O que é a história, senão mera manifestação dessa estranha capacidade do espírito humano de se encantar com o que é belo e se indignar com o injusto... Historiadores há que dedicam toda sua vida a corroborar essa simples constatação.
Eu ainda estava na Faculdade quando o conheci. Desde então, a visão que eu tinha do mundo e dos processos históricos mudou completamente. Mais do que os professores-doutores na sala de aula, foi o livro “Veias abertas da América Latina” que me revelou a verdadeira dimensão de nossa tragédia histórica, graças a qual padecemos de grande parte dos problemas e da miséria social que ainda existem neste continente que já foi considerado, um dia, o paraíso na terra.
Anos mais tarde descobri que o uruguaio Eduardo Galeano havia nos retratado por inteiro na maravilhosa Trilogia “Memórias do Fogo”. E, há cerca de três ou quatro anos, recebi da Dani como presente por meu aniversário, o extraordinário “Livro dos Abraços”, onde dezenas de ignoradas, mas fundamentais, pequenas histórias fluem saborosamente misturando poesia, mitos, lendas, tradições orais e histórias clássicas. Foi quando definitivamente decidi: quando eu crescer quero ser igual a ele.
Pois bem, recentemente, transitando em uma livraria, encontrei, ou fui encontrado, por mais um livro de Galeano: “Espelhos – Uma história quase universal” que tem preenchido meus dias com prazer, espanto e encanto. Assim não pude resistir à vontade de compartilhar nesta coluna pelo menos um pouquinho do profundo e ético conhecimento desse que é, pra mim, o maior historiador vivo de nosso tempo.
De desejo somos
A vida, sem nome, sem memória, estava sozinha.
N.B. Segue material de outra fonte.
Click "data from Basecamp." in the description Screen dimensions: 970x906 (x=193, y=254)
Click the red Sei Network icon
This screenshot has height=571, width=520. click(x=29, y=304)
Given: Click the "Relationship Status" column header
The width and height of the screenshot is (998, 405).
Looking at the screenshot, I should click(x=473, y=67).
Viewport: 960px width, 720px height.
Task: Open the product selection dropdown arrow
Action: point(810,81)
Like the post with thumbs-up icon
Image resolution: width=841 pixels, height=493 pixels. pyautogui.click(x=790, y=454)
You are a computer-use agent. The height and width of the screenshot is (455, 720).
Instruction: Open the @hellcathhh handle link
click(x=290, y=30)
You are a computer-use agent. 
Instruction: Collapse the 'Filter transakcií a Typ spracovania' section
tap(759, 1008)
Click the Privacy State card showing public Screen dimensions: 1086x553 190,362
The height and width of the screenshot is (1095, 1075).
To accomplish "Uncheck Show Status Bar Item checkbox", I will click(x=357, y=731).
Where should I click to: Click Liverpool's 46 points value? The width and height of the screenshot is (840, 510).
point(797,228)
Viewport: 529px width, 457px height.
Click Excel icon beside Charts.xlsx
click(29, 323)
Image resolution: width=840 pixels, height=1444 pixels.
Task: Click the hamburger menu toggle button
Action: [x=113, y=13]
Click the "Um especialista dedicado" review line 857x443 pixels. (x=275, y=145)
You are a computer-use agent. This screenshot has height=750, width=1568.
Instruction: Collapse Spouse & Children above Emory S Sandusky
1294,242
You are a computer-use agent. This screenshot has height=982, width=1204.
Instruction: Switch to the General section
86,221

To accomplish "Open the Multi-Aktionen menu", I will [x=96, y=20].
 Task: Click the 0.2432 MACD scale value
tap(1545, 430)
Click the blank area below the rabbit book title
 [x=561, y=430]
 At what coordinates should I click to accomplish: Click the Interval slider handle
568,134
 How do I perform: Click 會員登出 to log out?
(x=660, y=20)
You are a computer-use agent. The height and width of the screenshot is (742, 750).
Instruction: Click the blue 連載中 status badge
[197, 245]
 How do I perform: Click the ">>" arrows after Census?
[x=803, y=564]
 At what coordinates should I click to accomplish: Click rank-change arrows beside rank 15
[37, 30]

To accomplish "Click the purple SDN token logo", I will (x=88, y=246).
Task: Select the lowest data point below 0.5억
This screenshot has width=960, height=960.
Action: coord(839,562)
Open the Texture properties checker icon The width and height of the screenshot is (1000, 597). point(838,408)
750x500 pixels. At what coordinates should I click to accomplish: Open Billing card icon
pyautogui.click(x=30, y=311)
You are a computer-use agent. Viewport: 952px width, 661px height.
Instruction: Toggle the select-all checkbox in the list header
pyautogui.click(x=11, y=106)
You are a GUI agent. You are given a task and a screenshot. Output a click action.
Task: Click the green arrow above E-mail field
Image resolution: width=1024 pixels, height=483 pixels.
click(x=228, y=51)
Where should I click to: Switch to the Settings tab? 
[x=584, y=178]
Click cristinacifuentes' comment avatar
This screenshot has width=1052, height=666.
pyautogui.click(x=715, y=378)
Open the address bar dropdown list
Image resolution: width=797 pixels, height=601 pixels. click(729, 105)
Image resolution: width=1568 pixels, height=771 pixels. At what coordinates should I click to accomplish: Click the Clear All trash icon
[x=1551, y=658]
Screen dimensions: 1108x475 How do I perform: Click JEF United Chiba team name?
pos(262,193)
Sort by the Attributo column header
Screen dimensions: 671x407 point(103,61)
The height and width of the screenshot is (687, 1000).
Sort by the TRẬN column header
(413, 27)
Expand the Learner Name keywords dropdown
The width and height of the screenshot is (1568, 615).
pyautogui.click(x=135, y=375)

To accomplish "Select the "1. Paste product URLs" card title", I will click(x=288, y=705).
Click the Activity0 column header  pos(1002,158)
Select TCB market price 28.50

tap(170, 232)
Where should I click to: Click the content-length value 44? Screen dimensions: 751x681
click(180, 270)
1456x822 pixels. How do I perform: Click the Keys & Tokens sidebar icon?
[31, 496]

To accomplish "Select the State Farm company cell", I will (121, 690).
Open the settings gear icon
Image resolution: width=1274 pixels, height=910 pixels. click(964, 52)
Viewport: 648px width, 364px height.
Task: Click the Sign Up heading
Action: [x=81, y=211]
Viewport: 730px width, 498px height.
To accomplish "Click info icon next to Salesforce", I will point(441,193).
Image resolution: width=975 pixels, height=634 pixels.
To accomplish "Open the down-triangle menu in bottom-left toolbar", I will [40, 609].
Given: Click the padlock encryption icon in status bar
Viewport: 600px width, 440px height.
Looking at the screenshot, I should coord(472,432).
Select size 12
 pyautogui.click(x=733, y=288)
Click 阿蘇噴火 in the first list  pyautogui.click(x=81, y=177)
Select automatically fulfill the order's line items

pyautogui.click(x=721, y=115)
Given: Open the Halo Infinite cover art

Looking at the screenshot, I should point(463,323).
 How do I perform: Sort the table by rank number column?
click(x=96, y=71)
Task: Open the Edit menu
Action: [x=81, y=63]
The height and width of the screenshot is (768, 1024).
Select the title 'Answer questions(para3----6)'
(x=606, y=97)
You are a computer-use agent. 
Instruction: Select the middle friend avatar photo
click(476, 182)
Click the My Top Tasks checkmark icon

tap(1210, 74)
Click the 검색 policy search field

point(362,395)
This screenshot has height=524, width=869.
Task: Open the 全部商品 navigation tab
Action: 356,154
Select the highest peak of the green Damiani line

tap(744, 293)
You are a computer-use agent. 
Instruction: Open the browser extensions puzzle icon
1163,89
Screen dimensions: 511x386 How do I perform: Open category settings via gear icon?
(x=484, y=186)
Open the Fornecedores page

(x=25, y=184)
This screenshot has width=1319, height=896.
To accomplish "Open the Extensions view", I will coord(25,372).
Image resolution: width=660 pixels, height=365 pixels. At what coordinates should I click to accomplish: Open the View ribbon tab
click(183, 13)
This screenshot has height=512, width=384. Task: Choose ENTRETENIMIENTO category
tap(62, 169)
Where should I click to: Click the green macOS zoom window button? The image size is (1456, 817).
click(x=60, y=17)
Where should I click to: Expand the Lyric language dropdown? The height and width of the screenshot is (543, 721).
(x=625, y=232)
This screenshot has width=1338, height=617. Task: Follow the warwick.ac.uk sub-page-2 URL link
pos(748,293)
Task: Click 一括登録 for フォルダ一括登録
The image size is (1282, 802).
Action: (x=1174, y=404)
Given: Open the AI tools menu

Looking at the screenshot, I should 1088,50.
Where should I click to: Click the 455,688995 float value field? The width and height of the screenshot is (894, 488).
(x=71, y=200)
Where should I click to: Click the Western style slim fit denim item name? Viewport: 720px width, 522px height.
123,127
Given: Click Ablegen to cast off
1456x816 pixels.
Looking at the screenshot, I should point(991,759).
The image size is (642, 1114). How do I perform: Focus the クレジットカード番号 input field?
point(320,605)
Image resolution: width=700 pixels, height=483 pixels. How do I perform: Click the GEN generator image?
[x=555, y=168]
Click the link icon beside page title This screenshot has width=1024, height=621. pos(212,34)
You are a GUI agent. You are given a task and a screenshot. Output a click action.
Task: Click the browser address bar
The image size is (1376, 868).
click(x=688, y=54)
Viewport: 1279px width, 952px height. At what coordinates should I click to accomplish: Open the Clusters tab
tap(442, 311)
Tinha mãos, mas não tinha em quem tocar. Tinha boca, mas não tinha com quem falar. A vida era uma, e sendo uma era nenhuma.
Então o desejo disparou sua flecha. E a flecha do desejo partiu a vida pela metade, e a vida tornou-se duas.
As duas metades se encontraram e riram. Ao se ver, riam; e ao se tocar, também.
Avós
Para muitos povos da África negra, os antepassados são os espíritos que estão vivos na arvore que cresce ao lado de sua casa ou na vaca que pasta no campo. O bisavô do seu tataravô é agora aquele arroio que serpenteia na montanha. E também seu ancestral pode ser qualquer espírito que queira acompanhar você na sua viagem pelo mundo, mesmo que nunca tenha sido seu parente, nem conhecido.
A família não tem fronteiras, explica Soboufu Somé, do povo Dagara:
- Nossas crianças têm muitas mães e muitos pais. Tem tantos quantos quiserem.
E os espíritos ancestrais, os que nos ajudam a caminhar, são os muitos avós que cada um tem. Tantos quanto quisermos.
Fundação da contaminação
Os pigmeus, que são de corpo curto e memória longa, recordam os tempos de antes do tempo, quando a terra estava em cima do céu.
Da terra caía sobre o céu uma chuva incessante de pó e de lixo, que sujava a casa dos deuses e envenenava sua comida.
Os deuses estavam há uma eternidade suportando aquela carga uimunda, quando de repente perderam a paciência.
Enviaram um raio que partiu a terra em dois. E através da terra aberta lançaram o sol para o alto, e a lua e as estrelas, e por esse mesmo caminho eles também subiram. E lá em cima, longe de nós a salvo de nós, os deuses fundaram seu novo reino.
Desde aquela época, estamos cá embaixo.
Servos e senhores
O cacau não precisa do sol, porque o traz por dentro.
Do sol de dentro nascem o prazer e a euforia que o chocolate dá.
Os deuses tinham o monopólio do espesso elixir, lá nas alturas, e nós, os humanos, estávamos condenados a ignorá-lo.
Quetzacóatl roubou-o para os toltecas. Enquanto os outros deuses dormiam, ele pegou umas sementes de cacau e as escondeu em sua barba e por um longo fio de aranha desceu até a terra e as deu de presente à cidade de Tula.
A oferenda de Quetzalcóatl foi usurpada pelos príncipes, pelos sacerdotes e pelos chefes guerreiros.
Apenas os seus paladares foram dignos de recebê-la.
Os deuses do céu tinham proibido o chocolate aos mortais, e os donos da terra o proibiram para as pessoas comuns e correntes.